Exercise objective: Search the data for the word "green" and copy every line where it occurs.

Saved data entries:
************

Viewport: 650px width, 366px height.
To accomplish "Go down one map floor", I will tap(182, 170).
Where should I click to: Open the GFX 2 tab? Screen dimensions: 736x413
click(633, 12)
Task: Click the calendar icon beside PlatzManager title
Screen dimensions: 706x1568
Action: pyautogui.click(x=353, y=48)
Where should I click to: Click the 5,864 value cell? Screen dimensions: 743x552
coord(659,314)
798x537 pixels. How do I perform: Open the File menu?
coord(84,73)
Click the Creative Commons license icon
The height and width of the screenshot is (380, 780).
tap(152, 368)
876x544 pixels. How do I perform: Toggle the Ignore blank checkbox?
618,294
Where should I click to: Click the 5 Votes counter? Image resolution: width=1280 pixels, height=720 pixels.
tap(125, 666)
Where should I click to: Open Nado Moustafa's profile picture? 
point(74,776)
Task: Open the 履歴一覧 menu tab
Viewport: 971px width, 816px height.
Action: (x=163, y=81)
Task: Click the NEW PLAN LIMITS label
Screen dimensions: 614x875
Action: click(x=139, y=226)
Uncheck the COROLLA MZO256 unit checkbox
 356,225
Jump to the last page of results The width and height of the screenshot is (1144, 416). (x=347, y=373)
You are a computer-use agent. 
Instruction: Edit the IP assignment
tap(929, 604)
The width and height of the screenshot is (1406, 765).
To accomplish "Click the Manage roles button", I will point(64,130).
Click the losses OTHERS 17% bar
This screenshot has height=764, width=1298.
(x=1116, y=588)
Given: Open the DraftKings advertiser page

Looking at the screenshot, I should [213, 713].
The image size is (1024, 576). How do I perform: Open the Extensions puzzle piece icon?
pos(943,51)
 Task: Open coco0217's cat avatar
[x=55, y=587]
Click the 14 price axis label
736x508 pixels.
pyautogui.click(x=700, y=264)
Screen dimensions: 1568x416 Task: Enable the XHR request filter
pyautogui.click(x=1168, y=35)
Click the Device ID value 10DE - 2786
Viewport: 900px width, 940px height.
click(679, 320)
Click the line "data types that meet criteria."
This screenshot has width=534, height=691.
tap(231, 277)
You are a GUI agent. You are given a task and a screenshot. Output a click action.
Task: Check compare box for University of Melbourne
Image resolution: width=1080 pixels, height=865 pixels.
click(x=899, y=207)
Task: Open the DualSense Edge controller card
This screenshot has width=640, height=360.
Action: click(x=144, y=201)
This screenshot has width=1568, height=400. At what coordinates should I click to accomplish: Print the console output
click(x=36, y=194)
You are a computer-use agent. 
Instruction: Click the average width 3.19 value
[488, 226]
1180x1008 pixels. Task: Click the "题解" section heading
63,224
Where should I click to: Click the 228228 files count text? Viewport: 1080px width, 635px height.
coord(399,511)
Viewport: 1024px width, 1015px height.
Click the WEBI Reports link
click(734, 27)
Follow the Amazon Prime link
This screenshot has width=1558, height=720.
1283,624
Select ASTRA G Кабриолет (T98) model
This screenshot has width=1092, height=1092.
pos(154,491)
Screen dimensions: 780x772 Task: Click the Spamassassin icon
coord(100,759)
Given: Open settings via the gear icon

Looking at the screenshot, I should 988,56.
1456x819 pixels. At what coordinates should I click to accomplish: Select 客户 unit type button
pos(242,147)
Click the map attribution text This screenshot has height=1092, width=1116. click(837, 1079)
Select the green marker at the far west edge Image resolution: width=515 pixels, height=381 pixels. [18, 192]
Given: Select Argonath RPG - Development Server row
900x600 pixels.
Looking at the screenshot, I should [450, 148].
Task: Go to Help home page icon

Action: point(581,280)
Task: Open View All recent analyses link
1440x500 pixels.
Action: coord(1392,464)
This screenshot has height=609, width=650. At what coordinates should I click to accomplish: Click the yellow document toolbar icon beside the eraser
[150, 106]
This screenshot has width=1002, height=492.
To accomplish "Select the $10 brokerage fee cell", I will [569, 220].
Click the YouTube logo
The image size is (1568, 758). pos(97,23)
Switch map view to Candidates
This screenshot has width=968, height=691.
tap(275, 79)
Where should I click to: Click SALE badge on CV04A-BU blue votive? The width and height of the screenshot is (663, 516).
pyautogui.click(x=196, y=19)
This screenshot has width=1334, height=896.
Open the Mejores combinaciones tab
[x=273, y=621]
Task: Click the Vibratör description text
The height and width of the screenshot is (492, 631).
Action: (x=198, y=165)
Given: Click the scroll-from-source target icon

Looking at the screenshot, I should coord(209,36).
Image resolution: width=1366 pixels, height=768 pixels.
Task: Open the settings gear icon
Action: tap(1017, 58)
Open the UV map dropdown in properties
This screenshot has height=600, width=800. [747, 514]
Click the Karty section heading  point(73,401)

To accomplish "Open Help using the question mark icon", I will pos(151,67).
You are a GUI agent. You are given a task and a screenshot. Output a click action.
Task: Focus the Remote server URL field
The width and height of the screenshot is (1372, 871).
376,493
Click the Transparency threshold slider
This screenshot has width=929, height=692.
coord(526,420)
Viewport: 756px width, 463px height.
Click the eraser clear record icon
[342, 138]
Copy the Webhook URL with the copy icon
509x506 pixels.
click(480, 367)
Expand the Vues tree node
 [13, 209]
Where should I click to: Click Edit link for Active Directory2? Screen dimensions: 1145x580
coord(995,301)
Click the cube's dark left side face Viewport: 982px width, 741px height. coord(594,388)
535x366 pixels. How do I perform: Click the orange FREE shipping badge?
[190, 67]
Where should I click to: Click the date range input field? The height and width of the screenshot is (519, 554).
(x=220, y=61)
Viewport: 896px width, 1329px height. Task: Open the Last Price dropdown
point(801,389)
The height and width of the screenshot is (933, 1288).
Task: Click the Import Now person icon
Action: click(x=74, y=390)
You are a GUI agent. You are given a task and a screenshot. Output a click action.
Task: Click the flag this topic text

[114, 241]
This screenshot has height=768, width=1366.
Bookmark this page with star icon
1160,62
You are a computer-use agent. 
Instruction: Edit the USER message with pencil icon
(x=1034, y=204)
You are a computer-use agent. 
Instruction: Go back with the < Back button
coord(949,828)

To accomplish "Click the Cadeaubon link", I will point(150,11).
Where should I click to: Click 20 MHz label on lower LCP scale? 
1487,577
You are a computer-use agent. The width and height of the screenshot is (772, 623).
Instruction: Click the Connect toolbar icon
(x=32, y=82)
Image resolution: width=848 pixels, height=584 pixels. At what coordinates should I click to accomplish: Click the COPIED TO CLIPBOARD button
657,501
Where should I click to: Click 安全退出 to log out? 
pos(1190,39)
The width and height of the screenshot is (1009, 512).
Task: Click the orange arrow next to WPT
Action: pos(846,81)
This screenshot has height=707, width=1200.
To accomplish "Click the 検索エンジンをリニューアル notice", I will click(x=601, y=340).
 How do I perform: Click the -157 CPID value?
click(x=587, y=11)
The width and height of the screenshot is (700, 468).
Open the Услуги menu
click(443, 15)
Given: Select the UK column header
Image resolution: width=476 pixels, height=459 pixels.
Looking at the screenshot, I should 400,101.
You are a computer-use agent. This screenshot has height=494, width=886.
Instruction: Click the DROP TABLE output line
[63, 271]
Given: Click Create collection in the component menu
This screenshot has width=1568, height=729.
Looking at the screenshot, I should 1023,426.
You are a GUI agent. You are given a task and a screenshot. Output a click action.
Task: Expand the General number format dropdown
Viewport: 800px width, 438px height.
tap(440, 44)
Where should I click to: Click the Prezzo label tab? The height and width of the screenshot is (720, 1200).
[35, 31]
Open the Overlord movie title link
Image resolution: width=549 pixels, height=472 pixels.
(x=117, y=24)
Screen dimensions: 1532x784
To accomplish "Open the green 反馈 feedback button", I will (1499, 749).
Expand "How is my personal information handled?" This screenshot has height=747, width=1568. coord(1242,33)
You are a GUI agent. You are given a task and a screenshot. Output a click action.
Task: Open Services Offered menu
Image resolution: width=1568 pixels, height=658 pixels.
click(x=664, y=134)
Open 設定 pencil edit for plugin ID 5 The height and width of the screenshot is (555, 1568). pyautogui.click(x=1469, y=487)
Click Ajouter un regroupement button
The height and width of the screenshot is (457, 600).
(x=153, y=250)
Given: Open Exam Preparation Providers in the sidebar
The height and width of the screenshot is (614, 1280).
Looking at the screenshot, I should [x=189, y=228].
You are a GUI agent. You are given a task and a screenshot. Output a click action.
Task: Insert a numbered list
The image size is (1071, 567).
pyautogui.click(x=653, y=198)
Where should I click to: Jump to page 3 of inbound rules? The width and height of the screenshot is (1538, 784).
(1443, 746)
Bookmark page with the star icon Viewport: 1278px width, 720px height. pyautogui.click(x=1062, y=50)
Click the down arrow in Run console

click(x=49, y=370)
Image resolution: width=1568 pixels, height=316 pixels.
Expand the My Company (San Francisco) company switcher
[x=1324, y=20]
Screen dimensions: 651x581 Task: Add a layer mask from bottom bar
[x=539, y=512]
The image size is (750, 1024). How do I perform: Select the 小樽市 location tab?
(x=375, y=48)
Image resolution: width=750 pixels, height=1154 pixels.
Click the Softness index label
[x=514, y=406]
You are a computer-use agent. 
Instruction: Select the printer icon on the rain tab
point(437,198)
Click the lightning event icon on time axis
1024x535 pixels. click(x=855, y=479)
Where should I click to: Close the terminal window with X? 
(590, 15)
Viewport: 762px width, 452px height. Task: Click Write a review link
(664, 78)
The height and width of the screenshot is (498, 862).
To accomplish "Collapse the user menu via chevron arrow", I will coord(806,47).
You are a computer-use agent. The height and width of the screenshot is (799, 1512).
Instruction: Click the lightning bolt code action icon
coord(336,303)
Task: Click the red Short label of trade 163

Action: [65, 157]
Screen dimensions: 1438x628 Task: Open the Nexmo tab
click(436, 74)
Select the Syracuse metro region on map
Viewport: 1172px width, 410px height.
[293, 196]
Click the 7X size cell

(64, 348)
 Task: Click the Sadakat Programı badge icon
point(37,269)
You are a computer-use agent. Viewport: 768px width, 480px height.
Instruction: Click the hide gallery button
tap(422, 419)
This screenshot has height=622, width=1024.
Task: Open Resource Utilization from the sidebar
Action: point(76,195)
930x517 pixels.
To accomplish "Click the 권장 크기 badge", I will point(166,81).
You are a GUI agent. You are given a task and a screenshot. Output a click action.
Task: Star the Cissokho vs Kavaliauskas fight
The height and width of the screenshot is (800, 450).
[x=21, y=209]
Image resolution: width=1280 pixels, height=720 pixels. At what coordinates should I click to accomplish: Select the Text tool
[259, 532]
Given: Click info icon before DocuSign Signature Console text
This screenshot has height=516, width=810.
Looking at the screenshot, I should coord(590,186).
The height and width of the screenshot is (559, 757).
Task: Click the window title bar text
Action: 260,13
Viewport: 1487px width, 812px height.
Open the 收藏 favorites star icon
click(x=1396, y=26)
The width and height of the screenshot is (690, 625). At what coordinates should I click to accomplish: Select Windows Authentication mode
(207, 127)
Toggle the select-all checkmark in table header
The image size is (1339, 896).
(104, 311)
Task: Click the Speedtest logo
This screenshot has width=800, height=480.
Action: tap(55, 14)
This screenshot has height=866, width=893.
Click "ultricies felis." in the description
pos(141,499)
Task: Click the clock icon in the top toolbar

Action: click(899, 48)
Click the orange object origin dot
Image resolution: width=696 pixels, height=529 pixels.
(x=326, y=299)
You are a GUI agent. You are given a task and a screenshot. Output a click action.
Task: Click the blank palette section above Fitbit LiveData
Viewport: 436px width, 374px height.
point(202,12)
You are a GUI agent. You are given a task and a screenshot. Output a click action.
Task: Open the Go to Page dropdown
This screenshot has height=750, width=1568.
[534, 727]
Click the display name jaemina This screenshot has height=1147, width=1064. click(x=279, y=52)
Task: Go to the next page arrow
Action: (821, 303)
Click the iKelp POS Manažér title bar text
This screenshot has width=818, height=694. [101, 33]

************

Exercise output:
Select the green marker at the far west edge Image resolution: width=515 pixels, height=381 pixels. [18, 192]
To accomplish "Open the green 反馈 feedback button", I will (1499, 749).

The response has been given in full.